### [Direction]
Repeat all of the items below word for word, keeping every line unchanged.

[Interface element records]
------------------------------------------------------------------------

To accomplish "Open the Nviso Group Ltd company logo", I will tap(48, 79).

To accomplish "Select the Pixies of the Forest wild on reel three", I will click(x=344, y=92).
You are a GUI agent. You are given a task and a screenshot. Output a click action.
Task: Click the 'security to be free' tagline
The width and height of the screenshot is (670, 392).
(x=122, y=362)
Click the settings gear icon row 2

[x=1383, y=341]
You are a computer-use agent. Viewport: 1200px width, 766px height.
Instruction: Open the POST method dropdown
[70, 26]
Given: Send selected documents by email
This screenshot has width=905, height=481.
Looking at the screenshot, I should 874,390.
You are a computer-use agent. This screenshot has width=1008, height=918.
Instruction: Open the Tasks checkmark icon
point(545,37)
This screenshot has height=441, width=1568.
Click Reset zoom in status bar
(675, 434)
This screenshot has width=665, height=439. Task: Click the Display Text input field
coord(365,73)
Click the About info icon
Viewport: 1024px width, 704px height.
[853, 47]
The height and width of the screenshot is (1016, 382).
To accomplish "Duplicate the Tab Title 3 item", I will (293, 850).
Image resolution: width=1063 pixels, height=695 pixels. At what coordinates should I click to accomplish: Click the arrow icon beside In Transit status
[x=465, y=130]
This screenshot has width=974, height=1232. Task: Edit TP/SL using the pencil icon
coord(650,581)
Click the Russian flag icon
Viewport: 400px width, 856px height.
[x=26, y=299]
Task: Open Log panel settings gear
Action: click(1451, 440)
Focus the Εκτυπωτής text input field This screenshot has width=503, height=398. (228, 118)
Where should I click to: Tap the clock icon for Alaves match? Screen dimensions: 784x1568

------------------------------------------------------------------------

### [Output of the exercise]
To accomplish "Open the Nviso Group Ltd company logo", I will tap(48, 79).

To accomplish "Select the Pixies of the Forest wild on reel three", I will click(x=344, y=92).
You are a GUI agent. You are given a task and a screenshot. Output a click action.
Task: Click the 'security to be free' tagline
The width and height of the screenshot is (670, 392).
(x=122, y=362)
Click the settings gear icon row 2

[x=1383, y=341]
You are a computer-use agent. Viewport: 1200px width, 766px height.
Instruction: Open the POST method dropdown
[70, 26]
Given: Send selected documents by email
This screenshot has width=905, height=481.
Looking at the screenshot, I should 874,390.
You are a computer-use agent. This screenshot has width=1008, height=918.
Instruction: Open the Tasks checkmark icon
point(545,37)
This screenshot has height=441, width=1568.
Click Reset zoom in status bar
(675, 434)
This screenshot has width=665, height=439. Task: Click the Display Text input field
coord(365,73)
Click the About info icon
Viewport: 1024px width, 704px height.
[853, 47]
The height and width of the screenshot is (1016, 382).
To accomplish "Duplicate the Tab Title 3 item", I will (293, 850).
Image resolution: width=1063 pixels, height=695 pixels. At what coordinates should I click to accomplish: Click the arrow icon beside In Transit status
[x=465, y=130]
This screenshot has width=974, height=1232. Task: Edit TP/SL using the pencil icon
coord(650,581)
Click the Russian flag icon
Viewport: 400px width, 856px height.
[x=26, y=299]
Task: Open Log panel settings gear
Action: click(1451, 440)
Focus the Εκτυπωτής text input field This screenshot has width=503, height=398. (228, 118)
Where should I click to: Tap the clock icon for Alaves match? Screen dimensions: 784x1568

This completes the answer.